This book has the funny honor of being the last book I got out of the library before March 13th when everything shut down around here, and which I am stuck with until July. My local libraries have suspended all due dates, and like yours, this also means I can’t return books either. I like to get books out of my hands as soon as possible, and I usually over-borrow and return what I decide not to read. I decided not to read this, tried to return it, couldn’t, and now two months later have looped all the way around back to reading it. I don’t remember why I got it out of the library in the first place other than I have had some success with Eastern European women writers like Olga Tokarczuk, or Ludmilla Ulitskaya, or Magda Szabo (all of whom write and publish in other languages). I don’t even have all that much interest in or connection to Eastern Europe (my heritage is American mutt, and if pressed, mostly Irish), but I’ve enjoyed them.
I came back to the idea of reading his book because of Ugresic’s inclusion in the Clive James’s Cultural Amnesia, which I read recently and found his comments interesting. I further went for it because I realized this was one of the Canongate Myth series books, and I’ve read several of those (Jeanette Winterson’s Weight and AS Byatt’s Ragnorak both of which I enjoyed). Those books tend to be very give or take (there’s a few I made false starts with), and I found this one to be about the most realized version of these books (and this can include the Hogarth Shakespeare books which are similar in a lot of ways, and have about the same failure rate) that I’ve come across.

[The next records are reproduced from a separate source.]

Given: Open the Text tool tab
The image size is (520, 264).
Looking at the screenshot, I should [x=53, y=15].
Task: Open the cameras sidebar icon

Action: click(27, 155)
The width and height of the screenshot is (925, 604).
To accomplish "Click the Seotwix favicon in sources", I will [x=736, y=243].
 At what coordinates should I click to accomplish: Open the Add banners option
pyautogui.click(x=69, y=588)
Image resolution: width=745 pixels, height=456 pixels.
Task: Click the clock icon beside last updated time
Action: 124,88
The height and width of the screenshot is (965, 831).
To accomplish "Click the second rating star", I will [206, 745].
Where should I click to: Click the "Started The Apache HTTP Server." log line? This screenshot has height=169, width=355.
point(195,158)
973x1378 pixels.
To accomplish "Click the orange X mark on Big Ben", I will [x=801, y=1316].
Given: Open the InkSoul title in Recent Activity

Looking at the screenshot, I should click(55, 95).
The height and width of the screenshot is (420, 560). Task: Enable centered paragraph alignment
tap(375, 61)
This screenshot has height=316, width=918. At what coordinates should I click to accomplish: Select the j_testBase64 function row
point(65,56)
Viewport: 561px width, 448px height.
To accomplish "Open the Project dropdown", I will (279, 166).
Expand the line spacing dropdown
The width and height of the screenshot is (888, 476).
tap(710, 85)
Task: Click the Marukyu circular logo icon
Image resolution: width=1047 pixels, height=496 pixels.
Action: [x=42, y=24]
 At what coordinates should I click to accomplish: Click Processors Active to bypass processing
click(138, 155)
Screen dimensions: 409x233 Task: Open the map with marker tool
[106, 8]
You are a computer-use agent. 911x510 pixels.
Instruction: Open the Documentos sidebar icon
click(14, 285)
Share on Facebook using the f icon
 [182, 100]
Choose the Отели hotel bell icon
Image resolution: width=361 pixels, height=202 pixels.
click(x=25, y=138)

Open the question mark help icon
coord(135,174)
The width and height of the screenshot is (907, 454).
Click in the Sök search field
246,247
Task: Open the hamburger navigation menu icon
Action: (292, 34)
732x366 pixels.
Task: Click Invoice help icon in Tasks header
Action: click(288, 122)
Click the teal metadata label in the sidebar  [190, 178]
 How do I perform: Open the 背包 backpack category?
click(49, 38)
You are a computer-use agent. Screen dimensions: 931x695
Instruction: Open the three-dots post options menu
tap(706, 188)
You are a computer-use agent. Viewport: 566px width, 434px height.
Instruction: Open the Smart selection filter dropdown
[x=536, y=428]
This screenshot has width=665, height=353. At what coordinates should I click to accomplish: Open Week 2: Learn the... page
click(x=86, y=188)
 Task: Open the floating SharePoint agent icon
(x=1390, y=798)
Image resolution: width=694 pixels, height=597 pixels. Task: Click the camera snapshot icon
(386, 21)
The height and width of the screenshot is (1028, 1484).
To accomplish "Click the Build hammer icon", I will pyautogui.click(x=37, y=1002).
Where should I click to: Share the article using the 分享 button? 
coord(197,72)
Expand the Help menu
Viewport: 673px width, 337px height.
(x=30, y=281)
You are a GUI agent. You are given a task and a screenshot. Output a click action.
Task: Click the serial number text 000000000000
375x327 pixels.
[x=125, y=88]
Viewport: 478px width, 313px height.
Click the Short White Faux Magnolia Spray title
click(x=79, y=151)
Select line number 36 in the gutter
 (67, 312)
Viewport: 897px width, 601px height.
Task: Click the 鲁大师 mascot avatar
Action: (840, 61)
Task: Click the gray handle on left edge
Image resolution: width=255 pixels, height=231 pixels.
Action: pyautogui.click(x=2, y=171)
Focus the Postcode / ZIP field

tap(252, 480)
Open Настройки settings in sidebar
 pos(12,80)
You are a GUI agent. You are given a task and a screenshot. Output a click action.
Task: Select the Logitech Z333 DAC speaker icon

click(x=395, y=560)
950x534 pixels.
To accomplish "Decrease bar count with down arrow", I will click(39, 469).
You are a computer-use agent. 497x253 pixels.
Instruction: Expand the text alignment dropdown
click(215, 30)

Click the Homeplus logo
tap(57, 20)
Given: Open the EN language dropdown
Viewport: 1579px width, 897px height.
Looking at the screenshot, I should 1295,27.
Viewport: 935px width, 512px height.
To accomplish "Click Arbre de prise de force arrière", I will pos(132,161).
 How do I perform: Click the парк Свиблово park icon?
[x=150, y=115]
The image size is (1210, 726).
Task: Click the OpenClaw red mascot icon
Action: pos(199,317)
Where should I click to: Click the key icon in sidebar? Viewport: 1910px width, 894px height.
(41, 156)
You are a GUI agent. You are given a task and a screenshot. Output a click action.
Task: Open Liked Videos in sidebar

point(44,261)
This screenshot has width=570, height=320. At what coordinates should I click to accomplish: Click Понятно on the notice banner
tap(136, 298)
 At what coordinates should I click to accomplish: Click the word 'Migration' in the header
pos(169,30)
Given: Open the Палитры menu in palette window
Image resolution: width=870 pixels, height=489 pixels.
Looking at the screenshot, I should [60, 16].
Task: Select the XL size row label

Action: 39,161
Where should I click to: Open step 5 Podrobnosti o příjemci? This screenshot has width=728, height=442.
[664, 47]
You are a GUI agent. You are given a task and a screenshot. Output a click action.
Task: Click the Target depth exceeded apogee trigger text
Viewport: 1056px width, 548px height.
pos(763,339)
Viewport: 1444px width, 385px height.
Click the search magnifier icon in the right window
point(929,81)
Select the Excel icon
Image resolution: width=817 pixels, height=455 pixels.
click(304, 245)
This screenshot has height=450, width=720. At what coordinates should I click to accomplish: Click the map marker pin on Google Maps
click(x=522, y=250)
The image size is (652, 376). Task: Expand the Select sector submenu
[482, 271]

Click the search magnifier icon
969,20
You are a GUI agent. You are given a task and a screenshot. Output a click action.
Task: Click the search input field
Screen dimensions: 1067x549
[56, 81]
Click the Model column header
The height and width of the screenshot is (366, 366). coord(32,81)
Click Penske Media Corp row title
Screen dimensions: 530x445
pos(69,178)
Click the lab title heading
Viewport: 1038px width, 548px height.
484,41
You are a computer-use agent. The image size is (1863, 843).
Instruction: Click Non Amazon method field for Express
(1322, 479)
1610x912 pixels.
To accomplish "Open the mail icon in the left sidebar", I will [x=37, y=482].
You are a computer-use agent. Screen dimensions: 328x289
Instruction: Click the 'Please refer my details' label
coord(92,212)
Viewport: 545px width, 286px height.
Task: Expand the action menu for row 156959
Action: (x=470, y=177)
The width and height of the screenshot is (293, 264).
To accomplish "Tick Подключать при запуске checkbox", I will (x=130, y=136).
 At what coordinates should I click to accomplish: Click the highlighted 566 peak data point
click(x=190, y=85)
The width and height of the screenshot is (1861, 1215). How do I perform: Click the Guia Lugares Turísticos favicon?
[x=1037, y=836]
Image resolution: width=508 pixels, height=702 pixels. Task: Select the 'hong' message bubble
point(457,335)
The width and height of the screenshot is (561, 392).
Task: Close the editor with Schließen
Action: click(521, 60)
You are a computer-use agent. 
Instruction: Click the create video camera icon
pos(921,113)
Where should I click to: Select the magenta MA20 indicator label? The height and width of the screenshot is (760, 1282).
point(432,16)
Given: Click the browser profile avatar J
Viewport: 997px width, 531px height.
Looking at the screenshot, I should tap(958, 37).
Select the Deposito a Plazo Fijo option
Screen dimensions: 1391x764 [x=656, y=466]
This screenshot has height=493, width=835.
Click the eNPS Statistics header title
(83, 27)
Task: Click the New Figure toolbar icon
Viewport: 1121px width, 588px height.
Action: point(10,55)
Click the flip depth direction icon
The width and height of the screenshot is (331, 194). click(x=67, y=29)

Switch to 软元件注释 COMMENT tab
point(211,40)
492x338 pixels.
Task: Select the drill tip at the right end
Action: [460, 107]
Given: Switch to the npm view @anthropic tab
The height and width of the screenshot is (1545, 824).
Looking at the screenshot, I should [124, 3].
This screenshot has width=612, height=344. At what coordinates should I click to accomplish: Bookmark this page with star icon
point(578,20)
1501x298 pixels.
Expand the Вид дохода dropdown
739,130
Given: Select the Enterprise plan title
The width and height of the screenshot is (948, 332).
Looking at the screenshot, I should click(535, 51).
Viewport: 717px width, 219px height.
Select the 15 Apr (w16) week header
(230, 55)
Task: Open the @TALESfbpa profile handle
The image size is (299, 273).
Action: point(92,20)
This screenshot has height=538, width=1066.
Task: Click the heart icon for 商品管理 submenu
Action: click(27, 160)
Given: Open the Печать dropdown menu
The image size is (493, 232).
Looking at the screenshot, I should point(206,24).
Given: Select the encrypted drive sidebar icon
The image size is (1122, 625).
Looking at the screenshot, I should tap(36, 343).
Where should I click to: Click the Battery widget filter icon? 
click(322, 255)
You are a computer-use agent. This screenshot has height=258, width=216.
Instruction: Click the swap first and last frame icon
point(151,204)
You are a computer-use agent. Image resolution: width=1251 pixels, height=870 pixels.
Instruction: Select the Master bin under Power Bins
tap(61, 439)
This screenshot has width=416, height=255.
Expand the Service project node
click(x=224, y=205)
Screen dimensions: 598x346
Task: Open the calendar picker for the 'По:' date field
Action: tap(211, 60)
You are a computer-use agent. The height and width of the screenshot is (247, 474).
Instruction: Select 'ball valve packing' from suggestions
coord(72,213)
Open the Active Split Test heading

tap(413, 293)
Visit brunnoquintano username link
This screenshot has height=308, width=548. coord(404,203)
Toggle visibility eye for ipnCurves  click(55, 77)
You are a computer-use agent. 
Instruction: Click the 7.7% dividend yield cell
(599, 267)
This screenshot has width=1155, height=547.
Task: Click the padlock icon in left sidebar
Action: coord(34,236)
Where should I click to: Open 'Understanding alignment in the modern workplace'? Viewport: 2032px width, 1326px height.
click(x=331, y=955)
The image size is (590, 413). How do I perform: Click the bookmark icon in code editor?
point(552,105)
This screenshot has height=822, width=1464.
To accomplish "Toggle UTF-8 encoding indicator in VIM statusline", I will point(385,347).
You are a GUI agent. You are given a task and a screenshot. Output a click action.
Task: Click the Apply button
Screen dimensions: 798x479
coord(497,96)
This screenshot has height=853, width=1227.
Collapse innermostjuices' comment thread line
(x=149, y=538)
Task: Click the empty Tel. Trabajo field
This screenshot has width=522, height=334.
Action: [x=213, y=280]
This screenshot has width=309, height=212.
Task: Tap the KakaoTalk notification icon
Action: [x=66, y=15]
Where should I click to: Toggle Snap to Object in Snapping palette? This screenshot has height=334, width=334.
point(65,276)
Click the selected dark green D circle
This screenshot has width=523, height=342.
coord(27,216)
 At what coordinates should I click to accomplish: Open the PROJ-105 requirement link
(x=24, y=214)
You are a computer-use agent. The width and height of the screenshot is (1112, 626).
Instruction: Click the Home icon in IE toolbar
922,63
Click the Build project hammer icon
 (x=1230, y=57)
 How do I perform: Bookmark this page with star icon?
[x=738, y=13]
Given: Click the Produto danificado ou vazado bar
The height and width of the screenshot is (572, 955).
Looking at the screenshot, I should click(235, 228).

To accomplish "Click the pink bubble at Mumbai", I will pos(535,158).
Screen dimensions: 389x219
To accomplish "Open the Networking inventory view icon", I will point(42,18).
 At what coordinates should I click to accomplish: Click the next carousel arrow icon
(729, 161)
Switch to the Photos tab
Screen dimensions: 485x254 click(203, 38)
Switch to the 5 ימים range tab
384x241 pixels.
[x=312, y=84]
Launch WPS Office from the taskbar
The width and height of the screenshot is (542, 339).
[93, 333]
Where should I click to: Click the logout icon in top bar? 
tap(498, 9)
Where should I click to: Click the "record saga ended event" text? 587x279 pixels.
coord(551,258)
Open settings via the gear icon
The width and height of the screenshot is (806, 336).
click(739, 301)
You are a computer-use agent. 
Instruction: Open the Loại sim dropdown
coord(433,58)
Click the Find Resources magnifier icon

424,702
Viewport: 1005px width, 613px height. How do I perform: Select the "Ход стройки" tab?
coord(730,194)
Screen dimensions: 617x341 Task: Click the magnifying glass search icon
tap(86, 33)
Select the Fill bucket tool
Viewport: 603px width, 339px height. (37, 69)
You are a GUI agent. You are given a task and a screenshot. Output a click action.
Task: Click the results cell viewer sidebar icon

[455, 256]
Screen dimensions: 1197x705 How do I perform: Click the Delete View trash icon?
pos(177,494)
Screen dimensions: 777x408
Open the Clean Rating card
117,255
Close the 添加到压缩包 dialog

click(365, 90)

The book is broken into three sections: a writer trying to come to terms with my aging, dying, and fading mother; a group of older women visiting a spa, and a long text by a Russian folklore scholar giving a brief history of the Baba Yaga myth and commenting back on the novel we’ve just read. That scholar by the way is named Ada (who shows up in both previous stories), and her full name is an anagram for Baba Yaga. So this book retells, explores, and plays with the myths, and most important seems to be an actual novel, not just a commissioned piece of writing, which is what many of the other books in both series often feel like.